In the records below, find the line containing "Visit the Lilaea Media author link" and the line containing "Given: Click the help icon next to 地域"; please repeat exactly the lines from one to the other, both included, and nothing more.

# # # # # # #

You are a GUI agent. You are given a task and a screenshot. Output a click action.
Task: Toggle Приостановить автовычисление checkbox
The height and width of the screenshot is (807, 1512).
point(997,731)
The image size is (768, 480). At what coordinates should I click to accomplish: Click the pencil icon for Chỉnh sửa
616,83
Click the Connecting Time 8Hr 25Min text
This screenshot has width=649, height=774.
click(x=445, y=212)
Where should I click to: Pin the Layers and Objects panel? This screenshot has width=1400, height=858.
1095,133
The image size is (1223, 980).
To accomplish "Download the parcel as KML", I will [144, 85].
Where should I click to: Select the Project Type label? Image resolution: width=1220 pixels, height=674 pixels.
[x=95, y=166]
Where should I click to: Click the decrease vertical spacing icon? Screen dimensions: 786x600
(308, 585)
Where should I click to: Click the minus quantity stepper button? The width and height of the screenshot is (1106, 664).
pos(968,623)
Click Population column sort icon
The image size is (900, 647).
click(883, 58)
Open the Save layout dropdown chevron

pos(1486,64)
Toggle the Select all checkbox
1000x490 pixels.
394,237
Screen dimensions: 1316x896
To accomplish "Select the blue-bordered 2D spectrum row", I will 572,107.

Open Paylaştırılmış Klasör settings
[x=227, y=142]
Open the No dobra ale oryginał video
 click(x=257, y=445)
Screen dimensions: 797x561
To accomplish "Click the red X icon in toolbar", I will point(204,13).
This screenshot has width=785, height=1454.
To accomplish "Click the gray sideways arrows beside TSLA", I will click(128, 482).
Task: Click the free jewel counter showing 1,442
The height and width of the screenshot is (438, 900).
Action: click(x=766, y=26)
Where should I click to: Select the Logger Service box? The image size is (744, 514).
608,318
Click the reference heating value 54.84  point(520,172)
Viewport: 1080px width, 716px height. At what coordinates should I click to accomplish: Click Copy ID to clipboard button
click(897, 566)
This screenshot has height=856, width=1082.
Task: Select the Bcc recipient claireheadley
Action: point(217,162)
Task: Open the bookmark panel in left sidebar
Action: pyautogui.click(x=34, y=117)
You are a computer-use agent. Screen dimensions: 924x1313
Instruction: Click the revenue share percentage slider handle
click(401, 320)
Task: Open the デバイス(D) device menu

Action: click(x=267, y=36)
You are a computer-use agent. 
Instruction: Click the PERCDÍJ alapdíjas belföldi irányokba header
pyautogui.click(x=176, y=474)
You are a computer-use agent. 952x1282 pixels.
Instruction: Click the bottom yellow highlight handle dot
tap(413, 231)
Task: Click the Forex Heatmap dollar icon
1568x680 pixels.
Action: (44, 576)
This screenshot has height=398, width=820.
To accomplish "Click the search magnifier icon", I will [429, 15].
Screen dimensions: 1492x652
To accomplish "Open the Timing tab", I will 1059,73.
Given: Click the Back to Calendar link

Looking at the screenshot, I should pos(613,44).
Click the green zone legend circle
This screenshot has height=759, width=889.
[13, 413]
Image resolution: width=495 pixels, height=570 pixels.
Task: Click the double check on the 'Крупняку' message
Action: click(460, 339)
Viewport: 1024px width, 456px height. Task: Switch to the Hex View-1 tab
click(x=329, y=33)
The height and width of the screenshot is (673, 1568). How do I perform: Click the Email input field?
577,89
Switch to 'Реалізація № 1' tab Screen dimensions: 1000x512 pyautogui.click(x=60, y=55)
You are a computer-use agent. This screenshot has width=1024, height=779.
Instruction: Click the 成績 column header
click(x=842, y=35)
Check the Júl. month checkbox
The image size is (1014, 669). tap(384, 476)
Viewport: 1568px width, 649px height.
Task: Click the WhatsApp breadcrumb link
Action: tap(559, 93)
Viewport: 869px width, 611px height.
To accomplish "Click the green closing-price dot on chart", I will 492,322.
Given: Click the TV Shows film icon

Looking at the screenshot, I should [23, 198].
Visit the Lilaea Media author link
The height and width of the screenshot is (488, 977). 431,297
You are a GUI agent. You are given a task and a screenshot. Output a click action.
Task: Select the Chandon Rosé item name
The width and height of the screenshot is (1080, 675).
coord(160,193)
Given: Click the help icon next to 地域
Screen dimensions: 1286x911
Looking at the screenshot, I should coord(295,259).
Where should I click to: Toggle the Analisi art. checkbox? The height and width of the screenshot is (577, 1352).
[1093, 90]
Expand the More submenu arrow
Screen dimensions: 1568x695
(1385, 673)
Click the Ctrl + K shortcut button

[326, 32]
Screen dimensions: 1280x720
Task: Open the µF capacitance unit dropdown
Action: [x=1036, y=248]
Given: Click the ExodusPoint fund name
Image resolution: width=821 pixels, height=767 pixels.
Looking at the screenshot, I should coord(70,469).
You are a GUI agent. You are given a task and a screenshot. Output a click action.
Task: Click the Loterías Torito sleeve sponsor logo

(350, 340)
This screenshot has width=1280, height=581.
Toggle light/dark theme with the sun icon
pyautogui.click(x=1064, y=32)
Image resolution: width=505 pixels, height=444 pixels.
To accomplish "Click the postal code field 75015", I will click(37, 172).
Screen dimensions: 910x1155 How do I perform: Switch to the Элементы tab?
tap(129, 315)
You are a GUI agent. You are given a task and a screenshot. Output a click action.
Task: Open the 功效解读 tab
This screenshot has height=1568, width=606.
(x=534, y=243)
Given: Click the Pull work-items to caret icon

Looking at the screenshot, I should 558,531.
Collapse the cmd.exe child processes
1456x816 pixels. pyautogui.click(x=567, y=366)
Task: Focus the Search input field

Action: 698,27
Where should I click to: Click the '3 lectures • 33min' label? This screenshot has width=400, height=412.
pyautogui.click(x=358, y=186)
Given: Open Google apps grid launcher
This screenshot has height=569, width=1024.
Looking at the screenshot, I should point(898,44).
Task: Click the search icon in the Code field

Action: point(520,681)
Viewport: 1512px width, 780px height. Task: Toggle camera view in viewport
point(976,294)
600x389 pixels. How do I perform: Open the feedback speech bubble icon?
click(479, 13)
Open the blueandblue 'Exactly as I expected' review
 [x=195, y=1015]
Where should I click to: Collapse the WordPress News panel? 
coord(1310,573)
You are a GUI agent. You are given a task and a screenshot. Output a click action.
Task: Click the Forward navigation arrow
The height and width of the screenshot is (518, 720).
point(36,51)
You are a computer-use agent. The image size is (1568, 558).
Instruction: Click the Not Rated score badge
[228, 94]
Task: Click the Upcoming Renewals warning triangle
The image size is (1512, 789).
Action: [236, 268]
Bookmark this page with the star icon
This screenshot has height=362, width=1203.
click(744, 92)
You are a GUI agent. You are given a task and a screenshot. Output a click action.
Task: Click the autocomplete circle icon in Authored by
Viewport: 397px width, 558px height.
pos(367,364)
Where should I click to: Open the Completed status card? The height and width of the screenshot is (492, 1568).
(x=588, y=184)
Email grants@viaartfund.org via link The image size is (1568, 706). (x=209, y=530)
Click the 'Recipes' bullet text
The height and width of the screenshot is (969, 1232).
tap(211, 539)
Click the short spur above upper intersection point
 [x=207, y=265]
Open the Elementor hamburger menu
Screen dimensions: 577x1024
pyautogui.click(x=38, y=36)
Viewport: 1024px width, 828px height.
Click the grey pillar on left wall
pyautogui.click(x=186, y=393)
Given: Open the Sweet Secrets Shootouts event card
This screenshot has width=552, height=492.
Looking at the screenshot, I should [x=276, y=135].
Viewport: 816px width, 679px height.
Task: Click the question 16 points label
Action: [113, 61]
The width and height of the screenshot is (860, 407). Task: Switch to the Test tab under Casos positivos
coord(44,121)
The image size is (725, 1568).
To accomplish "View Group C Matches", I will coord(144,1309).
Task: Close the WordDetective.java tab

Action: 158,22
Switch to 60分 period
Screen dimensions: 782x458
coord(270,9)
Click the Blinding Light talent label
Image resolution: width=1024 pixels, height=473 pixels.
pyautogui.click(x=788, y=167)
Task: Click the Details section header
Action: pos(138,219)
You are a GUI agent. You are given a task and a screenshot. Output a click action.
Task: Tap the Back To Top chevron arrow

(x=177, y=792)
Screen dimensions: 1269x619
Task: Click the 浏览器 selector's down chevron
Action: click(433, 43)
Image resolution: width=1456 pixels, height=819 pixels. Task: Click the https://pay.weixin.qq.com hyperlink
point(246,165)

# # # # # # #

Response:
Visit the Lilaea Media author link
The height and width of the screenshot is (488, 977). 431,297
You are a GUI agent. You are given a task and a screenshot. Output a click action.
Task: Select the Chandon Rosé item name
The width and height of the screenshot is (1080, 675).
coord(160,193)
Given: Click the help icon next to 地域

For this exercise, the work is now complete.